### Exercise aim
The passage below examines risk-based approaches in AI legislation. List every framework it names as lacking in development.

### Passage
··········
A critical analysis reveals the insufficiencies of these risk-based approaches in the legislation. First of all, the criteria for moving systems from low-risk to medium-risk or high-risk categories and updating the 'high-risk' list are unclear and lacking in specific trigger conditions or timeframes, potentially leading to regulatory stagnation. Secondly, the focus is primarily on ex-ante conformity assessment of high-risk systems and lacks development in the frameworks for post-market tracking, incident reporting and liability determination for sudden harm. The categorisation in Brazil and Peru is unlikely to be able to fully reflect the context-dependent risks; that is, the risk level of a system can vary significantly depending on its application scenario and environment for implementation.
One type of the risk management approach focusing on protecting justice and equal treatment for all individuals without discrimination by ethnicity, religion, gender and others. EU, Brazil and Peru have all mentioned the anti-discrimination principle in their AI acts, but there are different implementation paths and effects, which also show a lack of ensuring substantive fairness.
All the AI Acts of the European Union, Brazil and Peru also propose the principle of anti-discrimination.
The European Union's proposed AI Act adds the prohibition of discrimination to its core provisions. In the category of high-risk AI systems, if an AI system has a tendency to produce biased output under specific data conditions or environments, for example, in education and job placement scenarios, such systems will be considered high-risk and need to adhere to strict duties such as ensuring fairness of information release and enhancing human oversight capabilities to mitigate potential biases.
··········
[Target position records]
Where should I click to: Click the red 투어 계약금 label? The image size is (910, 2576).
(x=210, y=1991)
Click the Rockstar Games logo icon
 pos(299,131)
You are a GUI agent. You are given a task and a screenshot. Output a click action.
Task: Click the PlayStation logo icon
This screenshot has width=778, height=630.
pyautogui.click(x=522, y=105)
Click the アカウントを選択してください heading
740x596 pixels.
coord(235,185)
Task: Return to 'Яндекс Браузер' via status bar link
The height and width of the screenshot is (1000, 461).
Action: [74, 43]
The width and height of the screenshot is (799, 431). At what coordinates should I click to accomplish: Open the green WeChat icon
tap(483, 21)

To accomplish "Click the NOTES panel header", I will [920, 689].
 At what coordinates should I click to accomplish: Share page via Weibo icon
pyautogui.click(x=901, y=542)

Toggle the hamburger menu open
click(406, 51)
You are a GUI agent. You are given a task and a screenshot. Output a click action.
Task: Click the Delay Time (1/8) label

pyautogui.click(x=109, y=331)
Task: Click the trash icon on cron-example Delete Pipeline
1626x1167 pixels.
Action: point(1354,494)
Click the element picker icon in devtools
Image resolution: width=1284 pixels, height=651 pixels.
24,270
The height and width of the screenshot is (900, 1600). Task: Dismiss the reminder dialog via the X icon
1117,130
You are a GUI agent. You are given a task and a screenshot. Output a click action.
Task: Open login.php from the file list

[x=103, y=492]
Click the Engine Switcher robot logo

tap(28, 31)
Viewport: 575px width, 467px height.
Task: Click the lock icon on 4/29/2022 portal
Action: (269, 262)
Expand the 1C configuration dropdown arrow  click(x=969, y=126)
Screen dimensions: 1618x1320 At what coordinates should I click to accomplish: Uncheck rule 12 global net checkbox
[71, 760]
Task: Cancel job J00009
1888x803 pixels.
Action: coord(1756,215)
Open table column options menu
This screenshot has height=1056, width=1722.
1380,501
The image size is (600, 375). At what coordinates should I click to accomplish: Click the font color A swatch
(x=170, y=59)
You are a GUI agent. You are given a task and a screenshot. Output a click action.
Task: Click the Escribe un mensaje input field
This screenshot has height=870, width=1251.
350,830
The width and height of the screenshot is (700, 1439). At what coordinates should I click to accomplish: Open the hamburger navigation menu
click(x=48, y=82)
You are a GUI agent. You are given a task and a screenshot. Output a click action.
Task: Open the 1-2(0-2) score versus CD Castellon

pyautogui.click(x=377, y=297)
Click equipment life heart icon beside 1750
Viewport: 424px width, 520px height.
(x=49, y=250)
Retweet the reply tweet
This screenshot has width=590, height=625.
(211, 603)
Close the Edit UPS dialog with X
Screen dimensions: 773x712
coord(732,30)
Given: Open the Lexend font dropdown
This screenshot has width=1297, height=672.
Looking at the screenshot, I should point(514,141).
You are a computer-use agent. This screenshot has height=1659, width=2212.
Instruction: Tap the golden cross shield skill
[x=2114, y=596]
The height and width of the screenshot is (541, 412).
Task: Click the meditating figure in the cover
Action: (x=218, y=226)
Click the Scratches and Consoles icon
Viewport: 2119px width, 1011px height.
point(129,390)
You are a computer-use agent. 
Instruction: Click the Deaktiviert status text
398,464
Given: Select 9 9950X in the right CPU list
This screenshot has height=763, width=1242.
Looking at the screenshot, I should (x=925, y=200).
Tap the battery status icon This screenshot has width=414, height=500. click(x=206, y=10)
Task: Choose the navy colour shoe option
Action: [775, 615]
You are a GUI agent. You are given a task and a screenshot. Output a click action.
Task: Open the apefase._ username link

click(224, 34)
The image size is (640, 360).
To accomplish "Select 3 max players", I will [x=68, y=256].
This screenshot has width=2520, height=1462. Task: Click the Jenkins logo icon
··········
### Answer to the problem
- Post-market tracking
- Incident reporting
- Liability determination for sudden harm